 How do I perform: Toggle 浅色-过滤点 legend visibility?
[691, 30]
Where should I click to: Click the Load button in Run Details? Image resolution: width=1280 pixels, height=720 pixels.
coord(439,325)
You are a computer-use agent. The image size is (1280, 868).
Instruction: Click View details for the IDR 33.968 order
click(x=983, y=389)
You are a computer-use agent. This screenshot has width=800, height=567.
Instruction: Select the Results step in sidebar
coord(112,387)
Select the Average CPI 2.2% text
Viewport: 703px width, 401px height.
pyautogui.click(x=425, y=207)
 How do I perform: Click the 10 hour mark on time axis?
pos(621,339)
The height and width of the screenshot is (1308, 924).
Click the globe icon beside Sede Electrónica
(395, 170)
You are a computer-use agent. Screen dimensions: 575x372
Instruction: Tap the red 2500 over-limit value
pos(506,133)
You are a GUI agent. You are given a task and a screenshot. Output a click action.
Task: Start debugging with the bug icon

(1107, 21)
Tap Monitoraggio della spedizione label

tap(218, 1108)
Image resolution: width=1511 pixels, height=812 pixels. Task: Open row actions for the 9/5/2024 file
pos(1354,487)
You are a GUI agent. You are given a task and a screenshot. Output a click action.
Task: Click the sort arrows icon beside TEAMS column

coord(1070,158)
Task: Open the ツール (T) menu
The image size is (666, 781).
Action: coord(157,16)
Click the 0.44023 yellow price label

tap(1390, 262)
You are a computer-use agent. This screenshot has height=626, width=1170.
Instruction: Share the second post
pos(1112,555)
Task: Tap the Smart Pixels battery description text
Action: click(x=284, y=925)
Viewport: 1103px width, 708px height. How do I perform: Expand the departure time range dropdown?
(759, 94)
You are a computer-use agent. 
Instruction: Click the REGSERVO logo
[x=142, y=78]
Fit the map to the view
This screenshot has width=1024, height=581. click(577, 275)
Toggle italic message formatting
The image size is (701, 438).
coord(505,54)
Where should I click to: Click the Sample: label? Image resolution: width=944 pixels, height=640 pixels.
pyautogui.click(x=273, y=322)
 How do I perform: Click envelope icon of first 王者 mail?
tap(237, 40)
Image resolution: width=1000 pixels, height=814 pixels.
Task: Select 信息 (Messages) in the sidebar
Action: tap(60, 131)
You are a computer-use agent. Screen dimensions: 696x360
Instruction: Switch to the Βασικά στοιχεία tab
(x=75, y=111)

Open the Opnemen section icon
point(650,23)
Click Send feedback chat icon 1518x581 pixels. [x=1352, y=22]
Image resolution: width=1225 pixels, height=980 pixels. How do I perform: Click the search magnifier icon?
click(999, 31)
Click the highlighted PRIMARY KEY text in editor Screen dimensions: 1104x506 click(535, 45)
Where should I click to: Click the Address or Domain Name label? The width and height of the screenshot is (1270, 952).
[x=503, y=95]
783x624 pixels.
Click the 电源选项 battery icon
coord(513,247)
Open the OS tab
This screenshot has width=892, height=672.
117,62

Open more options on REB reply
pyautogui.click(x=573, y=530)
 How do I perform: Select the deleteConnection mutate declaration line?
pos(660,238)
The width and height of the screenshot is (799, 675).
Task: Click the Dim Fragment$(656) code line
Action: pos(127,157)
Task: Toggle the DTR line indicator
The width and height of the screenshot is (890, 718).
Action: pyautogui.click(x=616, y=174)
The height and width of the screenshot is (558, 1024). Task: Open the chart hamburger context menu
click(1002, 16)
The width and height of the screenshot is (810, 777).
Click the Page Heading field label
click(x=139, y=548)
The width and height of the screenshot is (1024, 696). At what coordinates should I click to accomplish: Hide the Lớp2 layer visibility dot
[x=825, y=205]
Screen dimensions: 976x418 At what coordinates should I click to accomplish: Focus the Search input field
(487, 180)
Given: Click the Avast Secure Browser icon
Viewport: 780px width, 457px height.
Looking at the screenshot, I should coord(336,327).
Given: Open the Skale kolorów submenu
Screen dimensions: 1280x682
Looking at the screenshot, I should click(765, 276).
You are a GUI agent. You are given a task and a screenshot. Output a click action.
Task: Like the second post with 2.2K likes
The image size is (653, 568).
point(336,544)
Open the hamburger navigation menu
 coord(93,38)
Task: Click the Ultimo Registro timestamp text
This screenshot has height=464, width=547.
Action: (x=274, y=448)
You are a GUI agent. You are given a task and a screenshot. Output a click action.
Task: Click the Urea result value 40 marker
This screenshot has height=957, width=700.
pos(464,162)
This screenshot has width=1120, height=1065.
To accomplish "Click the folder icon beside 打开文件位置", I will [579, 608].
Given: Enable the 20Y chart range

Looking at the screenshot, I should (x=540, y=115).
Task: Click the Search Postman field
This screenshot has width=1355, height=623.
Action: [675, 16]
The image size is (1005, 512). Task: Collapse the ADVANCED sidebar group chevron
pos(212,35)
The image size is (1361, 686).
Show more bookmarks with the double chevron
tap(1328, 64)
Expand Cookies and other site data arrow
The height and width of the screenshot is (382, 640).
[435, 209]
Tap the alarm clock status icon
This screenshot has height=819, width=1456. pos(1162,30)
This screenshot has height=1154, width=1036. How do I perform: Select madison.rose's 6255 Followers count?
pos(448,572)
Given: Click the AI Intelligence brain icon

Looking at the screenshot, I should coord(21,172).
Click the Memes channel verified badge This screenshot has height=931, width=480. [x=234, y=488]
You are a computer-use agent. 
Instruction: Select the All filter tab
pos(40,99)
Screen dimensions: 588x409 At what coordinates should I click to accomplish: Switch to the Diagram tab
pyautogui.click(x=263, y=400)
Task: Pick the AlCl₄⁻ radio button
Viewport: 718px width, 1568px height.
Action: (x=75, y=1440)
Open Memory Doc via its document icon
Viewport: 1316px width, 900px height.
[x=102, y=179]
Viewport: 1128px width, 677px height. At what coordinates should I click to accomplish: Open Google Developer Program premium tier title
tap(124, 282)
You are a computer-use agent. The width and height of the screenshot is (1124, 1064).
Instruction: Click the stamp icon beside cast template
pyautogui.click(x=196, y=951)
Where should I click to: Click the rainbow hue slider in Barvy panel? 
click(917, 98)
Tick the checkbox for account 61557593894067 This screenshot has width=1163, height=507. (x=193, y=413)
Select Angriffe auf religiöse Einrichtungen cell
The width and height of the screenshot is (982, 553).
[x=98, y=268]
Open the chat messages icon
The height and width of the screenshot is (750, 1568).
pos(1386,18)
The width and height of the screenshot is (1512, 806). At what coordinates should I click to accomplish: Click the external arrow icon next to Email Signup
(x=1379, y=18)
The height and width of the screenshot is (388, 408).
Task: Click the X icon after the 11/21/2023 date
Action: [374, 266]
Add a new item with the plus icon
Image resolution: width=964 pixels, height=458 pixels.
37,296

[EXERCISE BRIEF]:
Repeat all of the listing above exactly, leaving nothing out.

[RESULT FOR THIS EXERCISE]:
 How do I perform: Toggle 浅色-过滤点 legend visibility?
[691, 30]
Where should I click to: Click the Load button in Run Details? Image resolution: width=1280 pixels, height=720 pixels.
coord(439,325)
You are a computer-use agent. The image size is (1280, 868).
Instruction: Click View details for the IDR 33.968 order
click(x=983, y=389)
You are a computer-use agent. This screenshot has width=800, height=567.
Instruction: Select the Results step in sidebar
coord(112,387)
Select the Average CPI 2.2% text
Viewport: 703px width, 401px height.
pyautogui.click(x=425, y=207)
 How do I perform: Click the 10 hour mark on time axis?
pos(621,339)
The height and width of the screenshot is (1308, 924).
Click the globe icon beside Sede Electrónica
(395, 170)
You are a computer-use agent. Screen dimensions: 575x372
Instruction: Tap the red 2500 over-limit value
pos(506,133)
You are a GUI agent. You are given a task and a screenshot. Output a click action.
Task: Start debugging with the bug icon

(1107, 21)
Tap Monitoraggio della spedizione label

tap(218, 1108)
Image resolution: width=1511 pixels, height=812 pixels. Task: Open row actions for the 9/5/2024 file
pos(1354,487)
You are a GUI agent. You are given a task and a screenshot. Output a click action.
Task: Click the sort arrows icon beside TEAMS column

coord(1070,158)
Task: Open the ツール (T) menu
The image size is (666, 781).
Action: coord(157,16)
Click the 0.44023 yellow price label

tap(1390, 262)
You are a computer-use agent. This screenshot has height=626, width=1170.
Instruction: Share the second post
pos(1112,555)
Task: Tap the Smart Pixels battery description text
Action: click(x=284, y=925)
Viewport: 1103px width, 708px height. How do I perform: Expand the departure time range dropdown?
(759, 94)
You are a computer-use agent. 
Instruction: Click the REGSERVO logo
[x=142, y=78]
Fit the map to the view
This screenshot has width=1024, height=581. click(577, 275)
Toggle italic message formatting
The image size is (701, 438).
coord(505,54)
Where should I click to: Click the Sample: label? Image resolution: width=944 pixels, height=640 pixels.
pyautogui.click(x=273, y=322)
 How do I perform: Click envelope icon of first 王者 mail?
tap(237, 40)
Image resolution: width=1000 pixels, height=814 pixels.
Task: Select 信息 (Messages) in the sidebar
Action: tap(60, 131)
You are a computer-use agent. Screen dimensions: 696x360
Instruction: Switch to the Βασικά στοιχεία tab
(x=75, y=111)

Open the Opnemen section icon
point(650,23)
Click Send feedback chat icon 1518x581 pixels. [x=1352, y=22]
Image resolution: width=1225 pixels, height=980 pixels. How do I perform: Click the search magnifier icon?
click(999, 31)
Click the highlighted PRIMARY KEY text in editor Screen dimensions: 1104x506 click(535, 45)
Where should I click to: Click the Address or Domain Name label? The width and height of the screenshot is (1270, 952).
[x=503, y=95]
783x624 pixels.
Click the 电源选项 battery icon
coord(513,247)
Open the OS tab
This screenshot has width=892, height=672.
117,62

Open more options on REB reply
pyautogui.click(x=573, y=530)
 How do I perform: Select the deleteConnection mutate declaration line?
pos(660,238)
The width and height of the screenshot is (799, 675).
Task: Click the Dim Fragment$(656) code line
Action: pos(127,157)
Task: Toggle the DTR line indicator
The width and height of the screenshot is (890, 718).
Action: pyautogui.click(x=616, y=174)
The height and width of the screenshot is (558, 1024). Task: Open the chart hamburger context menu
click(1002, 16)
The width and height of the screenshot is (810, 777).
Click the Page Heading field label
click(x=139, y=548)
The width and height of the screenshot is (1024, 696). At what coordinates should I click to accomplish: Hide the Lớp2 layer visibility dot
[x=825, y=205]
Screen dimensions: 976x418 At what coordinates should I click to accomplish: Focus the Search input field
(487, 180)
Given: Click the Avast Secure Browser icon
Viewport: 780px width, 457px height.
Looking at the screenshot, I should coord(336,327).
Given: Open the Skale kolorów submenu
Screen dimensions: 1280x682
Looking at the screenshot, I should click(765, 276).
You are a GUI agent. You are given a task and a screenshot. Output a click action.
Task: Like the second post with 2.2K likes
The image size is (653, 568).
point(336,544)
Open the hamburger navigation menu
 coord(93,38)
Task: Click the Ultimo Registro timestamp text
This screenshot has height=464, width=547.
Action: (x=274, y=448)
You are a GUI agent. You are given a task and a screenshot. Output a click action.
Task: Click the Urea result value 40 marker
This screenshot has height=957, width=700.
pos(464,162)
This screenshot has width=1120, height=1065.
To accomplish "Click the folder icon beside 打开文件位置", I will [579, 608].
Given: Enable the 20Y chart range

Looking at the screenshot, I should (x=540, y=115).
Task: Click the Search Postman field
This screenshot has width=1355, height=623.
Action: [675, 16]
The image size is (1005, 512). Task: Collapse the ADVANCED sidebar group chevron
pos(212,35)
The image size is (1361, 686).
Show more bookmarks with the double chevron
tap(1328, 64)
Expand Cookies and other site data arrow
The height and width of the screenshot is (382, 640).
[435, 209]
Tap the alarm clock status icon
This screenshot has height=819, width=1456. pos(1162,30)
This screenshot has height=1154, width=1036. How do I perform: Select madison.rose's 6255 Followers count?
pos(448,572)
Given: Click the AI Intelligence brain icon

Looking at the screenshot, I should coord(21,172).
Click the Memes channel verified badge This screenshot has height=931, width=480. [x=234, y=488]
You are a computer-use agent. 
Instruction: Select the All filter tab
pos(40,99)
Screen dimensions: 588x409 At what coordinates should I click to accomplish: Switch to the Diagram tab
pyautogui.click(x=263, y=400)
Task: Pick the AlCl₄⁻ radio button
Viewport: 718px width, 1568px height.
Action: (x=75, y=1440)
Open Memory Doc via its document icon
Viewport: 1316px width, 900px height.
[x=102, y=179]
Viewport: 1128px width, 677px height. At what coordinates should I click to accomplish: Open Google Developer Program premium tier title
tap(124, 282)
You are a computer-use agent. The width and height of the screenshot is (1124, 1064).
Instruction: Click the stamp icon beside cast template
pyautogui.click(x=196, y=951)
Where should I click to: Click the rainbow hue slider in Barvy panel? 
click(917, 98)
Tick the checkbox for account 61557593894067 This screenshot has width=1163, height=507. (x=193, y=413)
Select Angriffe auf religiöse Einrichtungen cell
The width and height of the screenshot is (982, 553).
[x=98, y=268]
Open the chat messages icon
The height and width of the screenshot is (750, 1568).
pos(1386,18)
The width and height of the screenshot is (1512, 806). At what coordinates should I click to accomplish: Click the external arrow icon next to Email Signup
(x=1379, y=18)
The height and width of the screenshot is (388, 408).
Task: Click the X icon after the 11/21/2023 date
Action: [374, 266]
Add a new item with the plus icon
Image resolution: width=964 pixels, height=458 pixels.
37,296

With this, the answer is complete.